• _What to do_
Copy the material below verbatim, from the line with "The height and width of the screenshot is (731, 1061)." up to and including the line with "will (188, 315).".

• _Material for this exercise_
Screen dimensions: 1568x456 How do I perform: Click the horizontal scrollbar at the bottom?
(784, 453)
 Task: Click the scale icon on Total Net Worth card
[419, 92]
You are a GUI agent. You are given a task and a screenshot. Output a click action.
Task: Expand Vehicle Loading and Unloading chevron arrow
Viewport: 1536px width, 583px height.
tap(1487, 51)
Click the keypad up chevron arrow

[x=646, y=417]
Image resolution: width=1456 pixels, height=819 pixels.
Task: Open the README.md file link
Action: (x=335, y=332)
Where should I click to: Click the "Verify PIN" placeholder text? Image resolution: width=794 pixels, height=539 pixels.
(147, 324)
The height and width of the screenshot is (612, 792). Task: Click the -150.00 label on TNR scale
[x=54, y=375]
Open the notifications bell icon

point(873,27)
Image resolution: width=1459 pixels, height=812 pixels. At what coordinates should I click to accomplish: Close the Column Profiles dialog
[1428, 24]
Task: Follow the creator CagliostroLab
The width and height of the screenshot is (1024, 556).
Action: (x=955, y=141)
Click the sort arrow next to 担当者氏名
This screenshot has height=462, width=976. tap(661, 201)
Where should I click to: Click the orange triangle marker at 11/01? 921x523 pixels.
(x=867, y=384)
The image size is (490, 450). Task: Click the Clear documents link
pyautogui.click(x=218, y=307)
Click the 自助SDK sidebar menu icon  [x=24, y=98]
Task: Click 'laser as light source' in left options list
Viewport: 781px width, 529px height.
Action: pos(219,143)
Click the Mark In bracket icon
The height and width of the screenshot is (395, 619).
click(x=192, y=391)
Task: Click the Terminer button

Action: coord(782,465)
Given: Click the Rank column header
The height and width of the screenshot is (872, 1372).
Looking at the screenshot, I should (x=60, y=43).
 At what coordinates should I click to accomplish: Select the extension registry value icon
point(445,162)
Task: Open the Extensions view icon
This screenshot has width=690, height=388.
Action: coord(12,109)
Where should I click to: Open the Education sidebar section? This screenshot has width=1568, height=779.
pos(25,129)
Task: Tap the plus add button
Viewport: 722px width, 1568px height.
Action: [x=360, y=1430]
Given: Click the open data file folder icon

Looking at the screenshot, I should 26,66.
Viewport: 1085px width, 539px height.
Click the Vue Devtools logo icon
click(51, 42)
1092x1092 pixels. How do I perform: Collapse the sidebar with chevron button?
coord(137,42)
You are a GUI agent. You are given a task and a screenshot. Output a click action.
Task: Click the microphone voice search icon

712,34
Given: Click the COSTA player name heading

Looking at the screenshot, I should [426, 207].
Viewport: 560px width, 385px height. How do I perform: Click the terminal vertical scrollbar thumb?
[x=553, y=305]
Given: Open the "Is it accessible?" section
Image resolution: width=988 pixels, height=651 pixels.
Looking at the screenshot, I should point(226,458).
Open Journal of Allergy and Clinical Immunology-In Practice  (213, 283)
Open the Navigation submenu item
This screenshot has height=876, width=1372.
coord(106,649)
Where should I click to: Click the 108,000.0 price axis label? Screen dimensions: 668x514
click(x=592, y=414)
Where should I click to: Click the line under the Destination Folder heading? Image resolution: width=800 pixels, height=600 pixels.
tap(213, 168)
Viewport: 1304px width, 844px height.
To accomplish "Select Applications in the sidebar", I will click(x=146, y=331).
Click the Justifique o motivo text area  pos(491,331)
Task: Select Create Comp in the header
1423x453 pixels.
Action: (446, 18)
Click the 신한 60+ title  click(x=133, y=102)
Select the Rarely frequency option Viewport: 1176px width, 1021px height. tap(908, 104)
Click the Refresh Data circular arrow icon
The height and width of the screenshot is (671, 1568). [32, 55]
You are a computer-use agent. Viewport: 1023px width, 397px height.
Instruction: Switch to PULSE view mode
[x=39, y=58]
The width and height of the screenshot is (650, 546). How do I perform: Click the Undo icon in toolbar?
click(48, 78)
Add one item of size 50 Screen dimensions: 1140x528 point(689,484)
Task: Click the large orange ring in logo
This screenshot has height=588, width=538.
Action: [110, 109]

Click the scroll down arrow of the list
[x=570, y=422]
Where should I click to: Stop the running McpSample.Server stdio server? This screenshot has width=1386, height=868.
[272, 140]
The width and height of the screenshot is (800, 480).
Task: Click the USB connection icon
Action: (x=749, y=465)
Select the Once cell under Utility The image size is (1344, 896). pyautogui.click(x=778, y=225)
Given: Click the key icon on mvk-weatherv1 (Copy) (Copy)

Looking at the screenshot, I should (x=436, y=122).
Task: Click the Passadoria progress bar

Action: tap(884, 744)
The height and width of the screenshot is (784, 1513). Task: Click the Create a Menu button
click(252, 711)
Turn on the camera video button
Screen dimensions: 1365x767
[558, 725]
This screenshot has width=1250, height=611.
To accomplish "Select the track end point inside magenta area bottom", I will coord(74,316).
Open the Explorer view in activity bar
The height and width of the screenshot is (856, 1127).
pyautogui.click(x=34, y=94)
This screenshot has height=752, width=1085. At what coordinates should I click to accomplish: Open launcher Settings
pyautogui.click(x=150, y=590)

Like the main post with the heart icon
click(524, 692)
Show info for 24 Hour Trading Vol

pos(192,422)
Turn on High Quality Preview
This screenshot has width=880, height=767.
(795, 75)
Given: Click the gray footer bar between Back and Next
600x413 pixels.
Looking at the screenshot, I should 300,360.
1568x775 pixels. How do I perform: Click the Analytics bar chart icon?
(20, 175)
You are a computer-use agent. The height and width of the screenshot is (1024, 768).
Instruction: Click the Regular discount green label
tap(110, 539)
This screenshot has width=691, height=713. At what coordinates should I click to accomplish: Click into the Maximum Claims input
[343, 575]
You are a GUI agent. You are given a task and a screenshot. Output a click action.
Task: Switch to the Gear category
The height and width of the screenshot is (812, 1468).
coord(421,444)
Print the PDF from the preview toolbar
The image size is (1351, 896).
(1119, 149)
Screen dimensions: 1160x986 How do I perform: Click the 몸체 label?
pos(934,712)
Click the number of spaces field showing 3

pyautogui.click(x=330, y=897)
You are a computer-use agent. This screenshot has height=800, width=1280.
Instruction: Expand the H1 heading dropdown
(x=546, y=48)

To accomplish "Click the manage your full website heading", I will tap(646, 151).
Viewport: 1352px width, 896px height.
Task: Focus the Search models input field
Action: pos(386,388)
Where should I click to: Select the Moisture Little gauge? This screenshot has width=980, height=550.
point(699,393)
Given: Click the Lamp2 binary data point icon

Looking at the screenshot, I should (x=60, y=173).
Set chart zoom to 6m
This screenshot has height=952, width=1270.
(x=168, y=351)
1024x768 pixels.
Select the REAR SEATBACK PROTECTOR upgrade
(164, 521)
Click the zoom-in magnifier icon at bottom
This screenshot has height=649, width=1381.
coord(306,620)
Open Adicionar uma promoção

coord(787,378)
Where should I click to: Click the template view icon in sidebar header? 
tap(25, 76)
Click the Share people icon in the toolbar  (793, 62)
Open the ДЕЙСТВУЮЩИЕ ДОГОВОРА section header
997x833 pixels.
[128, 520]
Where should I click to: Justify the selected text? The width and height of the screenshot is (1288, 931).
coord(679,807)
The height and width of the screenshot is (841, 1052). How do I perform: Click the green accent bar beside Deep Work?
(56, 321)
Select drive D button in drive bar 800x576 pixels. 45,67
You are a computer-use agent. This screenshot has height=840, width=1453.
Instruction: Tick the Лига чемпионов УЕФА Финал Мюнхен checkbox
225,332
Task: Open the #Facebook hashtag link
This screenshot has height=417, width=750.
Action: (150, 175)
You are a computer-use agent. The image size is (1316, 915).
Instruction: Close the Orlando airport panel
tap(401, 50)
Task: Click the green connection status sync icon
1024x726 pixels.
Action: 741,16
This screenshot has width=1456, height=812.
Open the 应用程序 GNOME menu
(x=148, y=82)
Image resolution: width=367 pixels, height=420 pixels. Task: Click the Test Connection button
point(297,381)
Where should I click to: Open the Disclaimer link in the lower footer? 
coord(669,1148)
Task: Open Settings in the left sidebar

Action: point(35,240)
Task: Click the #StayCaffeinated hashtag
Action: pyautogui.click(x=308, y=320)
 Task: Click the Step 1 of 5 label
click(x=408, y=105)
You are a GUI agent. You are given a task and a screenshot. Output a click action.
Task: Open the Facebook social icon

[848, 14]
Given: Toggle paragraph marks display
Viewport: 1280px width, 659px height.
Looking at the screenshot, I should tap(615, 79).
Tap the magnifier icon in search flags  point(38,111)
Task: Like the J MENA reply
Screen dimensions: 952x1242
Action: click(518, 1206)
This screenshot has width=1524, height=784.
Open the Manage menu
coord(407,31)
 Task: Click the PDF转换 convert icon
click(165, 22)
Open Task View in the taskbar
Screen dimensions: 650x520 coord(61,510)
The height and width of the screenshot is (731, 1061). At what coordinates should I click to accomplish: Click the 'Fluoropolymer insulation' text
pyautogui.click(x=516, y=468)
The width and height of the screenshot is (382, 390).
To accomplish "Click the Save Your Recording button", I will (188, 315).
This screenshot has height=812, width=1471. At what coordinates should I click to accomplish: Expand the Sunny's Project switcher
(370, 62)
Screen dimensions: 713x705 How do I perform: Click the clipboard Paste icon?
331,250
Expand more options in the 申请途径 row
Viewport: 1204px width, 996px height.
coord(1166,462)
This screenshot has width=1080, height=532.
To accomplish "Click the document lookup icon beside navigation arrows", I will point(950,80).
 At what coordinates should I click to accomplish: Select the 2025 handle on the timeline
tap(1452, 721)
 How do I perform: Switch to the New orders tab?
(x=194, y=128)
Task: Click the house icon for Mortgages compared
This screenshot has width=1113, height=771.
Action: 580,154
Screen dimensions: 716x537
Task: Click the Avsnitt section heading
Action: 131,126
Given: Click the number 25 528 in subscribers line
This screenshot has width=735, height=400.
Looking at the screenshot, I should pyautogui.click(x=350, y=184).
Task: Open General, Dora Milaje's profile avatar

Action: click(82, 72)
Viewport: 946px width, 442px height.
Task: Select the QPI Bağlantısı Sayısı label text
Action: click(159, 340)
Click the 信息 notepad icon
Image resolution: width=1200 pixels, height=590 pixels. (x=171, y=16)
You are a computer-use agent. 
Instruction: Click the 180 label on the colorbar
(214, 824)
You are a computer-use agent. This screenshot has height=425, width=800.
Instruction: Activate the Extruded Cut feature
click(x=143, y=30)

• _Answer to the task_
The height and width of the screenshot is (731, 1061). At what coordinates should I click to accomplish: Click the 'Fluoropolymer insulation' text
pyautogui.click(x=516, y=468)
The width and height of the screenshot is (382, 390).
To accomplish "Click the Save Your Recording button", I will (188, 315).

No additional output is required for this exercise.